Here are some helpful terms to know as we head into the 2024 election cycle!

Ballot Box: Voters use the "ballot box" or "ballot booth" to cast their votes anonymously, ensuring the secrecy of their choices. Whether voters use a paper ballot or an electronic ballot, the ballot box is designed to prevent tampering and maintain the voting process's integrity.


Voting Rights: A collection of legal safeguards designated to each citizen guaranteeing the chance to participate in local, state, and federal elections.

Voter Suppression: Attempts by an individual, group, law/policy, or political party to hinder or prevent specific groups of people––historically Black and brown voters in the U.S.––from exercising their right to vote. Examples of voter suppression tactics include reducing the number of polling sites in certain areas, instituting restrictive voter ID requirements (like in Wisconsin), and spreading misinformation to discourage/mislead potential voters.


Election Day: The designated day––always a Tuesday––on which citizens go to the polls to vote. 

Primary Election: A preliminary election held to determine the candidates that a political party (e.g. Democrats and Republicans) will nominate for an upcoming general election. Some states have closed primaries, meaning you have to vote for that party's nominee, and others like Wisconsin have open primaries, where you can vote for Democratic or Republican nominees.


General Election: Occurring after a primary election, a general election is a regularly scheduled election where voters ultimately elect candidates to public office. These elections typically occur at set intervals.

Democracy: The core of the American voting system, a form of government in which power ultimately belongs to the people. Through democracy, voters, social groups, and organizations can affect change in society. 

Local Politics: Specific political issues and processes that occur at the local level, such as city, municipal, or county politics. This type of politics affects one's community and city. 

State Politics: Specific political issues and processes that occur at the state level of government (e.g. the state of Wisconsin). These processes typically involve policies regarding education, healthcare, and transportation. 

National Politics: Political issues and processes that occur at the national and federal level, affecting the country as a whole. These processes typically involve policies regarding foreign policy, social welfare programs, and national security while also affecting state and local politics.

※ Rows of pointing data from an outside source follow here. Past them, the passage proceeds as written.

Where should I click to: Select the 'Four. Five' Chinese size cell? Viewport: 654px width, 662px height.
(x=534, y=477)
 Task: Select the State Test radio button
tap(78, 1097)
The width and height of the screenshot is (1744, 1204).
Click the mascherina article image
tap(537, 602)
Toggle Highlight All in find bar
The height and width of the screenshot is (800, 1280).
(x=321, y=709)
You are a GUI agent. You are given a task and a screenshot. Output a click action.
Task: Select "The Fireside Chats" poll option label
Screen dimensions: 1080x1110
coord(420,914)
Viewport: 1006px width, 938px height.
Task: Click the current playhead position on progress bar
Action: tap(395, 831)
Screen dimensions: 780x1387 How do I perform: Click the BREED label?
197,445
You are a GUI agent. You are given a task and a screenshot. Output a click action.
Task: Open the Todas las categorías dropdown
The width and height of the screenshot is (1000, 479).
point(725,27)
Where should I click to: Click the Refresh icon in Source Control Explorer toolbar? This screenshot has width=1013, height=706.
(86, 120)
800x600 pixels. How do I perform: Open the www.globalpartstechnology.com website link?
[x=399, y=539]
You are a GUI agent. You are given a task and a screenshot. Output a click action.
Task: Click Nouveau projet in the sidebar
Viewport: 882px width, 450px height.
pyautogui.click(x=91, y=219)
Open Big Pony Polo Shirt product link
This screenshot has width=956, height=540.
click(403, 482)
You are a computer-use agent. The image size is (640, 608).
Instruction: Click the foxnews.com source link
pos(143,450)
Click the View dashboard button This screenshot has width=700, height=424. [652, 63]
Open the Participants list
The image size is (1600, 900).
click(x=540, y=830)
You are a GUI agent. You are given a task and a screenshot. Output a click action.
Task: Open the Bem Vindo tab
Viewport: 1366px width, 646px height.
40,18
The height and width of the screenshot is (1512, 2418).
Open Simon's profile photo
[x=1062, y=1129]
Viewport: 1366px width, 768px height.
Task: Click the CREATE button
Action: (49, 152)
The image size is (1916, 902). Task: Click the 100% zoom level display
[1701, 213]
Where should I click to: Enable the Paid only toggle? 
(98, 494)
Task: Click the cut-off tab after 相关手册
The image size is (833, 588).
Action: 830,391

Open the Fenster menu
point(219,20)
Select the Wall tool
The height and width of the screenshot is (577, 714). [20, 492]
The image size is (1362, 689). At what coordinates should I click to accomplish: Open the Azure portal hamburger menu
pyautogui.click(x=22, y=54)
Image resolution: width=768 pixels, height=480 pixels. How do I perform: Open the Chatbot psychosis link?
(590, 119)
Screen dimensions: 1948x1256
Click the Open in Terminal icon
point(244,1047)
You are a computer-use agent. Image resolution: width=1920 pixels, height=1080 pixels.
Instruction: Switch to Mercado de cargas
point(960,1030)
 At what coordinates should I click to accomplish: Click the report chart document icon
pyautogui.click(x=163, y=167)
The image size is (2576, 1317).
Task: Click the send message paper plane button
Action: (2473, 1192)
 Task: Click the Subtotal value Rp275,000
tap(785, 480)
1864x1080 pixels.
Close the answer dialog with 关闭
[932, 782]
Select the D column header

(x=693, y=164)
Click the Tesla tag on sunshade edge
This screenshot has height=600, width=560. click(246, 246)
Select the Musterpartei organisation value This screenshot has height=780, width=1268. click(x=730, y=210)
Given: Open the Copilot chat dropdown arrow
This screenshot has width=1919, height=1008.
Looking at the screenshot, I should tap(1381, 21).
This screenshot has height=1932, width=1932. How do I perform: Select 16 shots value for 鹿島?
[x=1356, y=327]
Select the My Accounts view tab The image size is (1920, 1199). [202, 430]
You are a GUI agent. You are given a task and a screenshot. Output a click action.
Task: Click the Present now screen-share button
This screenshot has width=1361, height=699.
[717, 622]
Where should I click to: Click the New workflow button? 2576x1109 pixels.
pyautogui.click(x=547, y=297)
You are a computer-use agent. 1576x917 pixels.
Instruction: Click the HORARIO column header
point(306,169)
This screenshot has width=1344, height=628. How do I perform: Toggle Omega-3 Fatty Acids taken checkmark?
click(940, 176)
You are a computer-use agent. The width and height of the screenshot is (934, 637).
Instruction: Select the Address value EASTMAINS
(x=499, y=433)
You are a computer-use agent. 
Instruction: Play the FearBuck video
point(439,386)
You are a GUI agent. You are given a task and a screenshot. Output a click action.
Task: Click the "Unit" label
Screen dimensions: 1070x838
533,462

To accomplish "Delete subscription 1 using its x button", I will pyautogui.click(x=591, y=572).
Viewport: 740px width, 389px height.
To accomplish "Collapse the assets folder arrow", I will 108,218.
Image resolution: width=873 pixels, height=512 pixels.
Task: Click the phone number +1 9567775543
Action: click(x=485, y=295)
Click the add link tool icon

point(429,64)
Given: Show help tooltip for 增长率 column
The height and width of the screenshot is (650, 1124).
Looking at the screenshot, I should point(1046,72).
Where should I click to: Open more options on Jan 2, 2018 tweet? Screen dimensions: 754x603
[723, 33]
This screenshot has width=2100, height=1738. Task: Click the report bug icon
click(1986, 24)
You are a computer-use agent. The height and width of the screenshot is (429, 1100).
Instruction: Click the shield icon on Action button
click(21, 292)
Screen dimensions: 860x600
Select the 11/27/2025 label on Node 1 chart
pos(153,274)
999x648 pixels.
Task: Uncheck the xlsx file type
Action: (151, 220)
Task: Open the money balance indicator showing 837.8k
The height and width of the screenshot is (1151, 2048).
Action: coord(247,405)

Redistricting: The process of dividing areas and drawing the lines of districts from which public officials are elected. Redistricting occurs every ten years after a Census. 

Gerrymandering: When a political interest in power manipulates the boundaries of voting districts in crafty ways to gain unfair advantages. 

Partisan Gerrymandering: A type of gerrymandering where political maps are drawn to make elections less competitive and certain political parties more likely to win.

Racial Gerrymandering: A type of gerrymandering where political maps are drawn to prevent communities of color from electing their preferred candidates.


Referendum: A direct vote in which the entire electorate is invited to either accept or reject a particular proposal, usually a law or government action.

Voter ID: A document required to prove a voter’s identity before they are allowed to cast their vote in an election. In Wisconsin, all voters need the original copy of a valid photo ID to vote.

Absentee Ballot: Also known as a “mail-in ballot,” voting by absentee ballot is a voting method that allows registered voters to cast their ballots in an election without physically going to a polling place on Election Day. 

Early Voting: Set days in which registered voters can cast their vote in-person before the designated Election Day. Wisconsin has in-person early voting options that vary by city and county.

Temporary Vote: Wisconsin voters who are temporarily overseas have options for absentee voting under terms of agreement with the U.S. Department of Justice. Wisconsin’s temporary overseas voters may now receive their absentee ballots electronically––by email or fax––making voting easier when they are outside the country. They may now also use the Federal Write-In Absentee Ballot.